I ran each simulation until the total population size exceeded a target number (500 or 2000). In most cases the final generation’s population size exceeded the target number. When this was the case, I eliminated randomly chosen agents so that the final population size was exactly in line with the target number. This way I had built a library of simulated populations, each being a list of agents’ records containing the index numbers of their parents and grandparents as defined in equation (4).

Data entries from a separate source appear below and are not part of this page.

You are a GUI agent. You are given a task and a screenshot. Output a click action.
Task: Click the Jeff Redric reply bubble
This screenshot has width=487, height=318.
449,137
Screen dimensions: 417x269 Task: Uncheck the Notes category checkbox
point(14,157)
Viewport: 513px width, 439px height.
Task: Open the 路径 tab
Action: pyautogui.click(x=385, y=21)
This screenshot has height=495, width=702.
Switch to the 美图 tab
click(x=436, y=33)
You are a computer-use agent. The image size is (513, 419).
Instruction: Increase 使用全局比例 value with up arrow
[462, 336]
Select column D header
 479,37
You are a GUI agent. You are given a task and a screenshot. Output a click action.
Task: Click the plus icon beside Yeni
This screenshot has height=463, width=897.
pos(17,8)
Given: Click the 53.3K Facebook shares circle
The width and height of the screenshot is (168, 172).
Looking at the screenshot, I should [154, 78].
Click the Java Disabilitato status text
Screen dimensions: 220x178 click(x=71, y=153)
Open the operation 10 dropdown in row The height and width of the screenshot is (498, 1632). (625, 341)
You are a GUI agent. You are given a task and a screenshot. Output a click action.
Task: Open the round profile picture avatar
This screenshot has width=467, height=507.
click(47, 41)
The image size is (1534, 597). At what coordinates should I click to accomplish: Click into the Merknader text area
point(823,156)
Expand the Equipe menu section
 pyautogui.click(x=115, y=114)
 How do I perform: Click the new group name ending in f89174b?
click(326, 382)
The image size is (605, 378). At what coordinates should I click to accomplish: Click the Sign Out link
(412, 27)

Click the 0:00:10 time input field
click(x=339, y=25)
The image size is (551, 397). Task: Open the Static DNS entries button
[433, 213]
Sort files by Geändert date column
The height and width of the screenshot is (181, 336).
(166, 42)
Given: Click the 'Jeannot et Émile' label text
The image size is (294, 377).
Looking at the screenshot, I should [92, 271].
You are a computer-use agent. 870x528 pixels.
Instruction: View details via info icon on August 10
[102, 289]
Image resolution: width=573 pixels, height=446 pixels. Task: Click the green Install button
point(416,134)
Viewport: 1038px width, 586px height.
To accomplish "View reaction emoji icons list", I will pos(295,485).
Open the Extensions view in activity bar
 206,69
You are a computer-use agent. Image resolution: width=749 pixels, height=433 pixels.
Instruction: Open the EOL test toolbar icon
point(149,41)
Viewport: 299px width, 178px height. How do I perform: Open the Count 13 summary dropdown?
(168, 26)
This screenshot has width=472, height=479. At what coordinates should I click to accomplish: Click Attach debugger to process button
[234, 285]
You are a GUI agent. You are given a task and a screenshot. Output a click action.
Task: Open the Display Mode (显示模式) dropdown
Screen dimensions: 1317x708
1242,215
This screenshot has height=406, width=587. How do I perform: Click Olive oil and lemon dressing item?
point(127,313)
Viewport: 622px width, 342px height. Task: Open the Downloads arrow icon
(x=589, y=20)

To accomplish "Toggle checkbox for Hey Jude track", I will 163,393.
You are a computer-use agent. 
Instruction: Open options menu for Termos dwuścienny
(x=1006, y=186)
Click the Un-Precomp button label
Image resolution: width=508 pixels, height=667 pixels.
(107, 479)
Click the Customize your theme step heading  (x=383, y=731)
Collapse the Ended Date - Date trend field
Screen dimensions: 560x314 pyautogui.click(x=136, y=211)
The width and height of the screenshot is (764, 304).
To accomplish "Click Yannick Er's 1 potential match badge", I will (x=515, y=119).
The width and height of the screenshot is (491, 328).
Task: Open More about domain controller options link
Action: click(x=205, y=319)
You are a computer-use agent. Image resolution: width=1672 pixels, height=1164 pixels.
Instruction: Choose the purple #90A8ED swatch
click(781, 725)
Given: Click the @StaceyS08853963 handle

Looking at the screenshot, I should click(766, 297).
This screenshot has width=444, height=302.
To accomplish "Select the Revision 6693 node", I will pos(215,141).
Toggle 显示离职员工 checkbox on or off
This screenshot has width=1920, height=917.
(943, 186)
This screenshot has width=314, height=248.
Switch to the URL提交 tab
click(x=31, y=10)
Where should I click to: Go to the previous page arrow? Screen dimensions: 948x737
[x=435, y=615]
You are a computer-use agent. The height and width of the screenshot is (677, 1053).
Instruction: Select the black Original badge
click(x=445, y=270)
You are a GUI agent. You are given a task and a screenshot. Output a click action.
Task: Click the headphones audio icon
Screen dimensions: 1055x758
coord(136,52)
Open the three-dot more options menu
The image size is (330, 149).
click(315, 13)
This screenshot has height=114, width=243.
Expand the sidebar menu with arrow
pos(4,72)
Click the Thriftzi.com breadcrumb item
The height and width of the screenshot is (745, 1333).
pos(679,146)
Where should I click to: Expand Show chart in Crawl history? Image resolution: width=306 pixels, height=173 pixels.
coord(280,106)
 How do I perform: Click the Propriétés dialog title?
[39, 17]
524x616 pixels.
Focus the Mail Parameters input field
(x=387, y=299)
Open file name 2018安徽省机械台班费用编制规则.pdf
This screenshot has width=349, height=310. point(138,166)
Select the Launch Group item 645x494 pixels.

Next, I built a binominal adjacency matrix, a, for each population in the library, assuming that the agents regard each others as kin if they share at least one grandparent:

$${a}_{i,j}=\{\begin{array}{c}1\,{\rm{if}}\,{{\rm{F}}}_{i}\cap {F}_{j}\ne \varnothing \\ 0\,{\rm{if}}\,{{\rm{F}}}_{i}\cap {F}_{j}=\varnothing \end{array}$$

Notice that in most hunter-gatherer societies, relatives are recognised and tracked on average up to second cousin56. For computational reasons, I assumed kin recognition up to first cousin only. (Otherwise the target group sizes would have had to be unrealistically large: and would take too long to compute all the steps). There is no reason why the theoretical observations of this paper would be different with the cut-off being at first-degree as opposed to second-degree cousins.

Trivially, the adjacency matrix a is diagonally symmetric, for if i is related to j, then by definition j is also related to i:

$${a}_{i,j}={a}_{j,i}\forall i,j=1,\ldots ,n$$

Thus the adjacency matrix, a, defines a graph in which each edge is undirected, and corresponds to a mutually recognised kin relationship:

$$g=\{i\leftrightarrow j\}|i,j=1,\ldots ,n\,{\rm{s}}{\rm{.t}}.{a}_{i,j}=1$$

Let d(g) denote the average degree of the graph g:

$$d(g)=\frac{\sum _{i=1}^{n}\sum _{j=1}^{n}{a}_{i,j}}{2n}$$

Notice that the average number of relatives is dependent on the fertility parameter, κ. If there are more children born, there are more relatives.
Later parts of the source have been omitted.